-- MATERIAL FOR THIS TASK follows --

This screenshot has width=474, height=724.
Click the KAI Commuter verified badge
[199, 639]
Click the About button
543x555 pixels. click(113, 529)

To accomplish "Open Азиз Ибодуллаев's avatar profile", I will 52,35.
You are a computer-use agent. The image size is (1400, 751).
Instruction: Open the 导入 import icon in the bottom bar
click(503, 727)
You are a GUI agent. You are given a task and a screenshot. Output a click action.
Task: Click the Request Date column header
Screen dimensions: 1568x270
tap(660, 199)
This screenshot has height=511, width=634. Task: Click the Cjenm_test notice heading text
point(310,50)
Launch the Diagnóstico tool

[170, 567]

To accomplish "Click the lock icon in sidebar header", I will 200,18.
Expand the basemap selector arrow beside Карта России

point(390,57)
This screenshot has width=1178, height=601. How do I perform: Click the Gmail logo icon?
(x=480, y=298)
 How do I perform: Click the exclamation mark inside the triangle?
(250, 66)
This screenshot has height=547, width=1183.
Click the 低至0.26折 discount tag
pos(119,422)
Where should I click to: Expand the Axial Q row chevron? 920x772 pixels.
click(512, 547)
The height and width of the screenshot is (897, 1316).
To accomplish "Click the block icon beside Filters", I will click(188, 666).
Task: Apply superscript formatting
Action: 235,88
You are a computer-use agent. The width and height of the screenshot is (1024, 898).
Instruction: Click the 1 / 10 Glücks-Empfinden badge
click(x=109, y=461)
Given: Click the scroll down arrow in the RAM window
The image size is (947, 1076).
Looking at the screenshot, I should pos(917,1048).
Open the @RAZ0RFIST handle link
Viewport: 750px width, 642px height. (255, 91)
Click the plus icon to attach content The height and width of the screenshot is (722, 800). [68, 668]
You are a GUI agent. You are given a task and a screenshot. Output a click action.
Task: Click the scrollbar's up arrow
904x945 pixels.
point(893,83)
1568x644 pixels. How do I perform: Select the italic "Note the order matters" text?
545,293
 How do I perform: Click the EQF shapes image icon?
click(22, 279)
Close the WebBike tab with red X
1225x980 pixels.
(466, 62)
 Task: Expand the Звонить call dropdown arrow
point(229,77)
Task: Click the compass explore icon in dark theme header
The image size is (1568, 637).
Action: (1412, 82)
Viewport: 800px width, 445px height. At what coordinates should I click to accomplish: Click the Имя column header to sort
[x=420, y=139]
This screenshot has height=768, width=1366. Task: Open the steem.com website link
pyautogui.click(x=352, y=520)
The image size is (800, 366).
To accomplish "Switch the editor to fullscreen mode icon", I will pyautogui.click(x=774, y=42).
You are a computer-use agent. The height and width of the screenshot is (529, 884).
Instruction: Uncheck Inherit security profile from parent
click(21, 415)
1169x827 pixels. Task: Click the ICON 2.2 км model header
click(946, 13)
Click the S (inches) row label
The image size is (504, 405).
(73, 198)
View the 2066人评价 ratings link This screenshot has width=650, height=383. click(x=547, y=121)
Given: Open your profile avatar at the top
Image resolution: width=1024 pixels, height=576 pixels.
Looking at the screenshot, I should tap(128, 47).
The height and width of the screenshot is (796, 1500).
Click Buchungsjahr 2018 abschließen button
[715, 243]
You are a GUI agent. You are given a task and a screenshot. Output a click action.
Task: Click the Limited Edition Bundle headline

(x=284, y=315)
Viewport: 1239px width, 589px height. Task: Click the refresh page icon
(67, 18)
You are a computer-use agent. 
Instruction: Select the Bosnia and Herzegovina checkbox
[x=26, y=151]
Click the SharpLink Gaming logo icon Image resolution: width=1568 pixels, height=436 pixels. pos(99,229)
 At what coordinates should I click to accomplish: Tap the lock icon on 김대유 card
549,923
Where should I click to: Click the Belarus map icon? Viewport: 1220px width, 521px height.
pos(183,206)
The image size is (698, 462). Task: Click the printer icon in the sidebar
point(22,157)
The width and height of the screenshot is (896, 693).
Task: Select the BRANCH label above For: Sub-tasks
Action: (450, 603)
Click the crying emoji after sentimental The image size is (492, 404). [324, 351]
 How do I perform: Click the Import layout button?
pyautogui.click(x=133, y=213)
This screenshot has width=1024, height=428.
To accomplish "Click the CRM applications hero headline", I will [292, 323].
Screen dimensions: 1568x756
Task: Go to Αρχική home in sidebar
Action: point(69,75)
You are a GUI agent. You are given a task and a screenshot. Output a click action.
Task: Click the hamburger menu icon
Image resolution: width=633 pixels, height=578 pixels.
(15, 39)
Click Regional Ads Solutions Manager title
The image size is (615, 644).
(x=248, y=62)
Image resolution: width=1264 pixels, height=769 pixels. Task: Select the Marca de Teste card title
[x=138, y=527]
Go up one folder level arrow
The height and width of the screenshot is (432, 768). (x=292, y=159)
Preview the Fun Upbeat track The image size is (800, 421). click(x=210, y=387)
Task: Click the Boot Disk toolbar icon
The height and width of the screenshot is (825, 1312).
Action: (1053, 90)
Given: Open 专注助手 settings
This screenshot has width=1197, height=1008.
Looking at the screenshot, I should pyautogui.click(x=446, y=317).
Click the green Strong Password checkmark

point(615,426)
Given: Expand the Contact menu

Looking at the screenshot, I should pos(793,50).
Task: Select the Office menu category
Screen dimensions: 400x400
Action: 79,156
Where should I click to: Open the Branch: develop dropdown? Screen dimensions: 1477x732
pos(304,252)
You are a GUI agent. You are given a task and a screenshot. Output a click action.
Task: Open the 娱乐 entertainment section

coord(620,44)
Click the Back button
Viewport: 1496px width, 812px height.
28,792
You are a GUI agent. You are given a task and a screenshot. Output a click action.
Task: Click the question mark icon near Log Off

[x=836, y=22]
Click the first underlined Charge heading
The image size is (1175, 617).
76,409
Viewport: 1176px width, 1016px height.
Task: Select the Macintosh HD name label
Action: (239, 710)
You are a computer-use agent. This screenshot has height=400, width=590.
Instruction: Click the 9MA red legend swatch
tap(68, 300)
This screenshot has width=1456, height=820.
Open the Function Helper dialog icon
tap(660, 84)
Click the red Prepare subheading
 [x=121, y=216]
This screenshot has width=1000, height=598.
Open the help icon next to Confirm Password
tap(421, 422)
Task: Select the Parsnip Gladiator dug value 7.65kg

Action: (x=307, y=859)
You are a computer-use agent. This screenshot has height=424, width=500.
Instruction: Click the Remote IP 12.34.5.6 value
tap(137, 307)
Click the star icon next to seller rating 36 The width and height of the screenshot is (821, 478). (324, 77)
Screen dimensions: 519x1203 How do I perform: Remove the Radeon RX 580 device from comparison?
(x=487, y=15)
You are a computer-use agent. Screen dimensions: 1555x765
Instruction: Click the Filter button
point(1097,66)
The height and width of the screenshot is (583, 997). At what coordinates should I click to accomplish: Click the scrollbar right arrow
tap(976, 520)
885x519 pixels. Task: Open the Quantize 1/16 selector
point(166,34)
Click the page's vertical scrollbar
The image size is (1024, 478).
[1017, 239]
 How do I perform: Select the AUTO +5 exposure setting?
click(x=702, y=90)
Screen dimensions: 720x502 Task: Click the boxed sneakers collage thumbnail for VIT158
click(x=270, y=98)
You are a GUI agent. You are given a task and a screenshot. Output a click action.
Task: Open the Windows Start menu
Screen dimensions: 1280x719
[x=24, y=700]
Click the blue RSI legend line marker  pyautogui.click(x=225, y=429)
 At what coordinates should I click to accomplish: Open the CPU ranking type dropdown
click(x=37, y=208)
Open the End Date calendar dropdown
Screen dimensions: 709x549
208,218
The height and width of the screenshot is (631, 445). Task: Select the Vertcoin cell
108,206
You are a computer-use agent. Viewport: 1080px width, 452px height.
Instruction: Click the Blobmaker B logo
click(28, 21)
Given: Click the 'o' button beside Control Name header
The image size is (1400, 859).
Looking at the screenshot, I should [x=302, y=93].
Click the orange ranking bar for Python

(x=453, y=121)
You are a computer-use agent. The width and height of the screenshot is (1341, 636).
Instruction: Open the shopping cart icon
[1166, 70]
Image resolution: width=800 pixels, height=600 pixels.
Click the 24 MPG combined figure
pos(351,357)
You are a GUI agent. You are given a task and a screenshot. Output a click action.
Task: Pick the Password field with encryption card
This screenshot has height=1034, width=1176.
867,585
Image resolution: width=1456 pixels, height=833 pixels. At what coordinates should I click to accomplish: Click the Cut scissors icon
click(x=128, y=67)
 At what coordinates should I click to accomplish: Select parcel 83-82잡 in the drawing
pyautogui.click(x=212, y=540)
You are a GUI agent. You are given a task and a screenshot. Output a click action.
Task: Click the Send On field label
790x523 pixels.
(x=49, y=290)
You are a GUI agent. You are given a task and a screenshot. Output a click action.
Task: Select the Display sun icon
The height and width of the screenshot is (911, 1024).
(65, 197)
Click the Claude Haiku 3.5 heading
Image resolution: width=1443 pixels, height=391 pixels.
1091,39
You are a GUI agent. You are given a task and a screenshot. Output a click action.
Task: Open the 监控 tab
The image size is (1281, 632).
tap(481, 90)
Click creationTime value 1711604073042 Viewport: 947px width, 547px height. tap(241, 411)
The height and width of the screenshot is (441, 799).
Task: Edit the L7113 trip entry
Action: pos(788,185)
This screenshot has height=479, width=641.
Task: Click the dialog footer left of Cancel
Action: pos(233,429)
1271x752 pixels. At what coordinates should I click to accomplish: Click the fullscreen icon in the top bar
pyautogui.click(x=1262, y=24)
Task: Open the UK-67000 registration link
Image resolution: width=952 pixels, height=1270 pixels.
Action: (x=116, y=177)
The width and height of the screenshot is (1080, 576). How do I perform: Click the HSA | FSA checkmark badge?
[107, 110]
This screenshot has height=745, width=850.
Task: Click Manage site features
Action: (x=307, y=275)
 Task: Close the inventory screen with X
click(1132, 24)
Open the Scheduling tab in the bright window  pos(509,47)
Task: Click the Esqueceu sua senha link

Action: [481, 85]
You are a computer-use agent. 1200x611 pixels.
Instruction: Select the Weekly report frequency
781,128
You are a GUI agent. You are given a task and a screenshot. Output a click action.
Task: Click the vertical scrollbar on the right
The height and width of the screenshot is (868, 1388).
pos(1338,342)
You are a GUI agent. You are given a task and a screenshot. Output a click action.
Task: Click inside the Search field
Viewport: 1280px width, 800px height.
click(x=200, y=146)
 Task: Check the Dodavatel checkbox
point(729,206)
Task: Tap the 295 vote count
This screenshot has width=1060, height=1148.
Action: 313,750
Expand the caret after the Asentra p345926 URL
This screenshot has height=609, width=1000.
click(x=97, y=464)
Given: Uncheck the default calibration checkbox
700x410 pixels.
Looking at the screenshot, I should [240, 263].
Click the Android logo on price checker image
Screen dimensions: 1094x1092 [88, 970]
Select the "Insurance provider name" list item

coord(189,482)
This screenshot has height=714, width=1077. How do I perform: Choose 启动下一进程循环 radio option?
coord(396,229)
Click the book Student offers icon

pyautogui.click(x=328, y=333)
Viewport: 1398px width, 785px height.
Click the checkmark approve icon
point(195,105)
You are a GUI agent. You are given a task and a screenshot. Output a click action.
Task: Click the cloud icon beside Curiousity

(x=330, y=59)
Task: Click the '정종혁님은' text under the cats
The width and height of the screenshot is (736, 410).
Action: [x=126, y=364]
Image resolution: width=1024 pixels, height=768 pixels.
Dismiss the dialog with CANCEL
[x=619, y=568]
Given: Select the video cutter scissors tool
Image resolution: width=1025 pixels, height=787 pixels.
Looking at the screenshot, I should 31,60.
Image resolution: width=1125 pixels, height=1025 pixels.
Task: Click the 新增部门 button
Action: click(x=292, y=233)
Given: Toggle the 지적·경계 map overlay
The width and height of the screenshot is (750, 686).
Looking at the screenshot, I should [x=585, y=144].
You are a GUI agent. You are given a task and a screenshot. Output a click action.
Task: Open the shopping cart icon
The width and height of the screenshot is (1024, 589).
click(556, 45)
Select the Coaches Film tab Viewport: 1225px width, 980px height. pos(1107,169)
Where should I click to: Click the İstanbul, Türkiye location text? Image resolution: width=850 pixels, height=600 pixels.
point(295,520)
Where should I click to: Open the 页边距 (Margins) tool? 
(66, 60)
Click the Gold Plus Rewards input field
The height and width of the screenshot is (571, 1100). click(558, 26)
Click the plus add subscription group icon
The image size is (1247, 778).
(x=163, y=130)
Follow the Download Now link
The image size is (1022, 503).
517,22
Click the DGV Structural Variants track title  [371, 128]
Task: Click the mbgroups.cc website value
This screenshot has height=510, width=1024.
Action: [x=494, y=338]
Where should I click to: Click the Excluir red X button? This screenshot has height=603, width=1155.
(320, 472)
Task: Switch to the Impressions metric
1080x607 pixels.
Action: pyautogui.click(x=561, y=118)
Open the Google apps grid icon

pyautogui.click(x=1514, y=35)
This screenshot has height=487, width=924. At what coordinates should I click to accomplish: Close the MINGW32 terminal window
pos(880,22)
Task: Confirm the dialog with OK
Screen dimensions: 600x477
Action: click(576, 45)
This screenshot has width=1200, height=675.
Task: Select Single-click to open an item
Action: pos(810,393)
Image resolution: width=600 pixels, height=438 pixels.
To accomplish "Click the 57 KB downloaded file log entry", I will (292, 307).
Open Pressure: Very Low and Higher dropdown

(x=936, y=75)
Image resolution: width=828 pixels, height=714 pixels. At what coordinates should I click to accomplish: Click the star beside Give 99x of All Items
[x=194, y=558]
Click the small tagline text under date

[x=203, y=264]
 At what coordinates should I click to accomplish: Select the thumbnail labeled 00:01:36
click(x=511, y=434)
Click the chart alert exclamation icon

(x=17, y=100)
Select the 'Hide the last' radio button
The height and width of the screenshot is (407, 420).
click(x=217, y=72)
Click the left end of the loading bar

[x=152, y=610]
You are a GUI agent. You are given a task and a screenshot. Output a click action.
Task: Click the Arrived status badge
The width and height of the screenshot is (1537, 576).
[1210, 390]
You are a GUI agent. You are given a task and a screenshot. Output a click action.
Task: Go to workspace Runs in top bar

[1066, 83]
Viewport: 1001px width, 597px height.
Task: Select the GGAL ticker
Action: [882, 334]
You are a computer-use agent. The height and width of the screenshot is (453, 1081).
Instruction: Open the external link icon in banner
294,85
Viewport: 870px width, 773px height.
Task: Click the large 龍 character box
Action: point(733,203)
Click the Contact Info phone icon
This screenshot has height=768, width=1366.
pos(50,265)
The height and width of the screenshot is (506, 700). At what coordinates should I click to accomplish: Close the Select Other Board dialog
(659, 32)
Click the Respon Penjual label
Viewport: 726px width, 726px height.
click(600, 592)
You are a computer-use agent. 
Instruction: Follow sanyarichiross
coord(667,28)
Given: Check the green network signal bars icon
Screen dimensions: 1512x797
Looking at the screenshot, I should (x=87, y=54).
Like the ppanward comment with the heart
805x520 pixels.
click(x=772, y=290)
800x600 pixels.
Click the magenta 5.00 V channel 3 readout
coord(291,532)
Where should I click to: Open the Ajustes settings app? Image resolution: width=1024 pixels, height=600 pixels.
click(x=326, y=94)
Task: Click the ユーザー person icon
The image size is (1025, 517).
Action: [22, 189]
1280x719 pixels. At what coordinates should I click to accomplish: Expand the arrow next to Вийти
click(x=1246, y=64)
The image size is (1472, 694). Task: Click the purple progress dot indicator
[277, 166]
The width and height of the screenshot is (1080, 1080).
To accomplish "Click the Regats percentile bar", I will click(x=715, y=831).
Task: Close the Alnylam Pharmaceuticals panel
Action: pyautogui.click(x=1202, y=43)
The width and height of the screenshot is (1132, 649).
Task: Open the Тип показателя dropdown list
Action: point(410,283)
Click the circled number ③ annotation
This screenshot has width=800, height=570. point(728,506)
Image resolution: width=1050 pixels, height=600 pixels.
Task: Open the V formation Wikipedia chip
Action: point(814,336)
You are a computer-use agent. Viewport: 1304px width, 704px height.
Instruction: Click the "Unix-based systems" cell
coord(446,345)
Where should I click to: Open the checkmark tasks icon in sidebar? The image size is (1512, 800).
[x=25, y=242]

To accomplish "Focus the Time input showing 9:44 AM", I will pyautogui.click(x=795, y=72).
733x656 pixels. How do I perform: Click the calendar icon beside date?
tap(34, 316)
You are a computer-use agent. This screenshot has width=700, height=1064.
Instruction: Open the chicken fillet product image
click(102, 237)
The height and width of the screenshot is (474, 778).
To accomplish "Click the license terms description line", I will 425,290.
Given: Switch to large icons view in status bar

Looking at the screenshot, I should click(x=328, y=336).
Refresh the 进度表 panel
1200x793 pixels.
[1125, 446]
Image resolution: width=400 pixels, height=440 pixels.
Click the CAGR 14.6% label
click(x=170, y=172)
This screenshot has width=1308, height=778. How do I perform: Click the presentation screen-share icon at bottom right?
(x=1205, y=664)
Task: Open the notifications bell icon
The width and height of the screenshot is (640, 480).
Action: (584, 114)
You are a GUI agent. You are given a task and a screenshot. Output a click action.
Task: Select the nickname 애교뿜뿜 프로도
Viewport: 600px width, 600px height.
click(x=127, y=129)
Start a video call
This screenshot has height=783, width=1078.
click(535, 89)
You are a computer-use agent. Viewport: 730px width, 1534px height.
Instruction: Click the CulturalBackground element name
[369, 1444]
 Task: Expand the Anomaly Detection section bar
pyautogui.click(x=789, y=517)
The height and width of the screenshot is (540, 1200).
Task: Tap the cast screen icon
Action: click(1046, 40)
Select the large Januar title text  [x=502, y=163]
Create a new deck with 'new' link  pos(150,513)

-- MATERIAL FOR THIS TASK concluded --

#### [PROBLEM TO SOLVE]
Copy every line of the data where "track" is found.

#### [EXERCISE RESULT]
Preview the Fun Upbeat track The image size is (800, 421). click(x=210, y=387)
Click the DGV Structural Variants track title  [371, 128]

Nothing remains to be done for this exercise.